Muscle Car City has long been the focal point of the automotive world in southwest Florida. There is a bar and restaurant called StingRays with a Chevrolet Corvette C5 convertible sitting atop of the awning. The big parking lot hosts car clubs and cruise-ins and once a month, a big swap meet.
Treworgy said he always thought he might own a car museum, since he started collecting cars at 14 with a 1955 Chevy convertible. “This was always a dream. But now it isn’t. I get to my office here at 5:30 or 6 a.m., and I just don’t see myself at 80 doing that, running a car museum. I’d like to travel, do other things. So everything goes.” The signs, the gas pumps, the dozen Schwinn Stingray bikes, and every car in it, all 200, representing possibly the finest private collection of GM muscle cars there is.

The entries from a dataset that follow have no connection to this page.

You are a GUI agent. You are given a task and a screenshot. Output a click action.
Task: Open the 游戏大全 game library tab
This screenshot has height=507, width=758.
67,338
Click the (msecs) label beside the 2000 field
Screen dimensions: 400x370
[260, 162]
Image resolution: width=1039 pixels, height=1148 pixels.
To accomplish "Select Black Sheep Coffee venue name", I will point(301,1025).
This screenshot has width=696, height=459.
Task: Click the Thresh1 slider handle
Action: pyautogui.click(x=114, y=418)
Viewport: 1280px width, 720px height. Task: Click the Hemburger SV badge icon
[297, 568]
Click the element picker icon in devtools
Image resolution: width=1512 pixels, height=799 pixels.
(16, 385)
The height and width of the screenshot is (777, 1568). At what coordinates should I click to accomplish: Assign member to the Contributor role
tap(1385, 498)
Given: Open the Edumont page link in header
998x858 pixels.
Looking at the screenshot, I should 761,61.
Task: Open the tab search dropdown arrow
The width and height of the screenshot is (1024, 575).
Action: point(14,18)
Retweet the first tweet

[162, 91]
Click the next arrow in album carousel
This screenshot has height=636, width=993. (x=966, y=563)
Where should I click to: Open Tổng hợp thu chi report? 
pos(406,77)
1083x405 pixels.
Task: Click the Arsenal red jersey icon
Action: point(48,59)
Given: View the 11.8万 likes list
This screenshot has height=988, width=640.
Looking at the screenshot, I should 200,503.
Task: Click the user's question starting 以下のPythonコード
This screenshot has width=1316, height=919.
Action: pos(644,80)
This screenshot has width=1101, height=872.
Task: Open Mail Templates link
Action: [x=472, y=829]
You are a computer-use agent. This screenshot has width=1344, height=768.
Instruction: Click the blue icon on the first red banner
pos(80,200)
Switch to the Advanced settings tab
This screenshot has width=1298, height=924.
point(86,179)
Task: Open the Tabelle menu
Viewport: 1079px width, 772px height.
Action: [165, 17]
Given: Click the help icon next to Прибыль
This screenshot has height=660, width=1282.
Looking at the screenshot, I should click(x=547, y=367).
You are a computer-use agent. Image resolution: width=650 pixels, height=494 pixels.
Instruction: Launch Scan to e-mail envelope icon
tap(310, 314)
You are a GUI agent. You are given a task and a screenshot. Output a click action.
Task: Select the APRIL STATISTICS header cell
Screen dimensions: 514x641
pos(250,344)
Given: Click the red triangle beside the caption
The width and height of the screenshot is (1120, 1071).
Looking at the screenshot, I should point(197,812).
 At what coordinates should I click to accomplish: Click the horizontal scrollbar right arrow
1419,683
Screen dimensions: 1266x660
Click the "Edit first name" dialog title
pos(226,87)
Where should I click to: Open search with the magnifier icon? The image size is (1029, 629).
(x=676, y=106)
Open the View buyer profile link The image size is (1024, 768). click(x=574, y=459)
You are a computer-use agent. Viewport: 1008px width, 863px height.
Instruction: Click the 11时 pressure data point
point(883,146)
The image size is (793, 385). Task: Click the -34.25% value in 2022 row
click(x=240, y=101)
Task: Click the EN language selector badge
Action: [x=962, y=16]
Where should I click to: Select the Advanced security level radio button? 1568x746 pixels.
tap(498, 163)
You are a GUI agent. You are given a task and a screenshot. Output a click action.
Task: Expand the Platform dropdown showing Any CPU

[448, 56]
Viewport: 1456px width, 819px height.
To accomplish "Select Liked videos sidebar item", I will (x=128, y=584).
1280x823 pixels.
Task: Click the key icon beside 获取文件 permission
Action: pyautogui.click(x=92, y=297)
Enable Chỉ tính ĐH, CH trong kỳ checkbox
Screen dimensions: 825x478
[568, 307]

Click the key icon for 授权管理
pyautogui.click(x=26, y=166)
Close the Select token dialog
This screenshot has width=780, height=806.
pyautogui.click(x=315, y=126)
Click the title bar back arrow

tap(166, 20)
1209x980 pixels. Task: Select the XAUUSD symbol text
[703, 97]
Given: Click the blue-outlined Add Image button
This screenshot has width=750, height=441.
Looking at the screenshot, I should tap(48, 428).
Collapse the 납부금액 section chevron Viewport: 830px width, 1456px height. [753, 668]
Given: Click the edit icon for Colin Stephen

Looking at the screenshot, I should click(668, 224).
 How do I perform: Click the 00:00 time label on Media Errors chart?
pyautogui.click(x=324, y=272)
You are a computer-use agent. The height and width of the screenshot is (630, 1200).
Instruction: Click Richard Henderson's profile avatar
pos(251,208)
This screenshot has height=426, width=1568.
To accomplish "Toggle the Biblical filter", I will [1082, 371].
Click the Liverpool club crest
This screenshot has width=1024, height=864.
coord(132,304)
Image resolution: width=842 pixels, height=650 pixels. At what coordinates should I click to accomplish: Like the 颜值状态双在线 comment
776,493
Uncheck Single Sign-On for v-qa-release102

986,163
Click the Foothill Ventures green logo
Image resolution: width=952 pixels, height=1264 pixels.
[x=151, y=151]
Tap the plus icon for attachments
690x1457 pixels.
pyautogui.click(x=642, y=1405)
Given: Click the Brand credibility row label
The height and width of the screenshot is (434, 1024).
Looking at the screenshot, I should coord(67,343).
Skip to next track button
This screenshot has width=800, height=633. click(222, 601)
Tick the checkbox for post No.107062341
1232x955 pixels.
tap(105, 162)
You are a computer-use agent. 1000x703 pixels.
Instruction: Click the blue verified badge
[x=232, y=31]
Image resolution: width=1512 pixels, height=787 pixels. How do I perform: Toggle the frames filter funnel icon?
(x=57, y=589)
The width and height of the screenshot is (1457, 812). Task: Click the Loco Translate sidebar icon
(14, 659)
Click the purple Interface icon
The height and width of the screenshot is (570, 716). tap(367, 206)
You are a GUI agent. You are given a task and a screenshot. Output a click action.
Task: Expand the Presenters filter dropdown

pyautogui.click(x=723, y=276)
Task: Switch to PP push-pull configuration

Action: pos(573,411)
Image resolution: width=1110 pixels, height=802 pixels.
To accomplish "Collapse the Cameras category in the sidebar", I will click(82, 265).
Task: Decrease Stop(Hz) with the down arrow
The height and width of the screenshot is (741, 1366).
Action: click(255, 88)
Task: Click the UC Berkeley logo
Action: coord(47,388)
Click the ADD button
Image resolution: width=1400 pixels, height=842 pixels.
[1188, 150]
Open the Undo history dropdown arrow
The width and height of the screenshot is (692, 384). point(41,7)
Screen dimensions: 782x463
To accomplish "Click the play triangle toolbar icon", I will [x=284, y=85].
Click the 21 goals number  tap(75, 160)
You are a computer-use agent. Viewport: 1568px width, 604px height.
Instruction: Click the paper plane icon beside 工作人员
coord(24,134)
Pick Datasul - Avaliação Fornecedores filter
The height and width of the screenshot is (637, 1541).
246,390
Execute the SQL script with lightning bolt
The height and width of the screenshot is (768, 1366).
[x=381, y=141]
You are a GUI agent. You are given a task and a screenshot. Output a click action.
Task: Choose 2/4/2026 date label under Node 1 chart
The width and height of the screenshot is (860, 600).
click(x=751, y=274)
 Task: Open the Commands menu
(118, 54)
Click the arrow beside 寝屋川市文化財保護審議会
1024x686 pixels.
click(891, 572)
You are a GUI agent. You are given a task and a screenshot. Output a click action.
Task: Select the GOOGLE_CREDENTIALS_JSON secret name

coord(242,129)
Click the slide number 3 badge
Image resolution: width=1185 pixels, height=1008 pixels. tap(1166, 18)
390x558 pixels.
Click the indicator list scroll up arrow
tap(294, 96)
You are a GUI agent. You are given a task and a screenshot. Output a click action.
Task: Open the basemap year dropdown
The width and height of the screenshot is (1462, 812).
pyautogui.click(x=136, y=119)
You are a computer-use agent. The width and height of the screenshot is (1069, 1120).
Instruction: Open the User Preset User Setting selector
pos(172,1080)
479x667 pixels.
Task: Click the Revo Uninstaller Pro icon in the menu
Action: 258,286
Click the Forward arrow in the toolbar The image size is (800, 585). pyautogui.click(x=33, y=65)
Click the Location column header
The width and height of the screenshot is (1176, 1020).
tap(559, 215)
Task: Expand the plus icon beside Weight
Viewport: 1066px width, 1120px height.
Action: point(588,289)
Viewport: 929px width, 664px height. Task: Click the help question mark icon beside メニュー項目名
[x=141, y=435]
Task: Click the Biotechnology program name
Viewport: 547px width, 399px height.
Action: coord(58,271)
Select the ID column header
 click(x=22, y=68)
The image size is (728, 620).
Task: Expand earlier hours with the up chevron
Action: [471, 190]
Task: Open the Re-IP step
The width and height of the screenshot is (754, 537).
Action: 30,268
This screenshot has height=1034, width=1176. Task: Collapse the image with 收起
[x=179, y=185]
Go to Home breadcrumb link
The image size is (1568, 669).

All at no reserve.
Treworgy hired Mecum Auctions to handle the sale. They tagged it onto the end of the Kissimmee, Florida auction, the largest in the country with some 3000 vehicles. The next Friday and Saturday—which was last Friday and Saturday—Mecum erected a massive tent with four big-screen TVs in sequence in the parking lot. Every bidder from the Kissimmee auction was automatically registered, “and we registered another 800 on top of that,” said John Kraman, Mecum director of company relations and member of the unofficial Mecum band, Redline 7000.
“Rick put together a remarkable collection of GM cars—there is a Willys thrown in but it has a big-block Chevrolet—all of them in good or great condition that drew a tremendous amount of interest,” Kraman said.
Treworgy said he sought out cars that had the largest, most powerful engines available, the pinnacle of the model, and almost always with manual transmissions.
On Friday, every seat in the huge tent was taken, and more people lined the fringes of the seating. Only bidders and their guests were allowed: Civilians had to stand outside the chain-link fence and ogle.
Bidding was fast and furious as it often is when you chum the waters with “no reserve;” every consummation has a Happy Ending. Day one began with a 1957 Chevy Cameo pickup ($73,000) and ended with a 1978 Pontic Trans Am ($49,500).
Day two began with Treworgy’s own 2020 Corvette ($121,000), and ended with a rough 1934 Chevrolet project ($11,550). Beginning with that 2020 Corvette, auctioneers reeled off 49 Corvettes in a row, concluding with the oldest in the collection and one of the rarest, a 1954 roadster. A total of 50 Corvettes crossed the block, and it was some of the easiest auctioneering ever, especially with up to 30 percent of the sales going to phone or online bidders.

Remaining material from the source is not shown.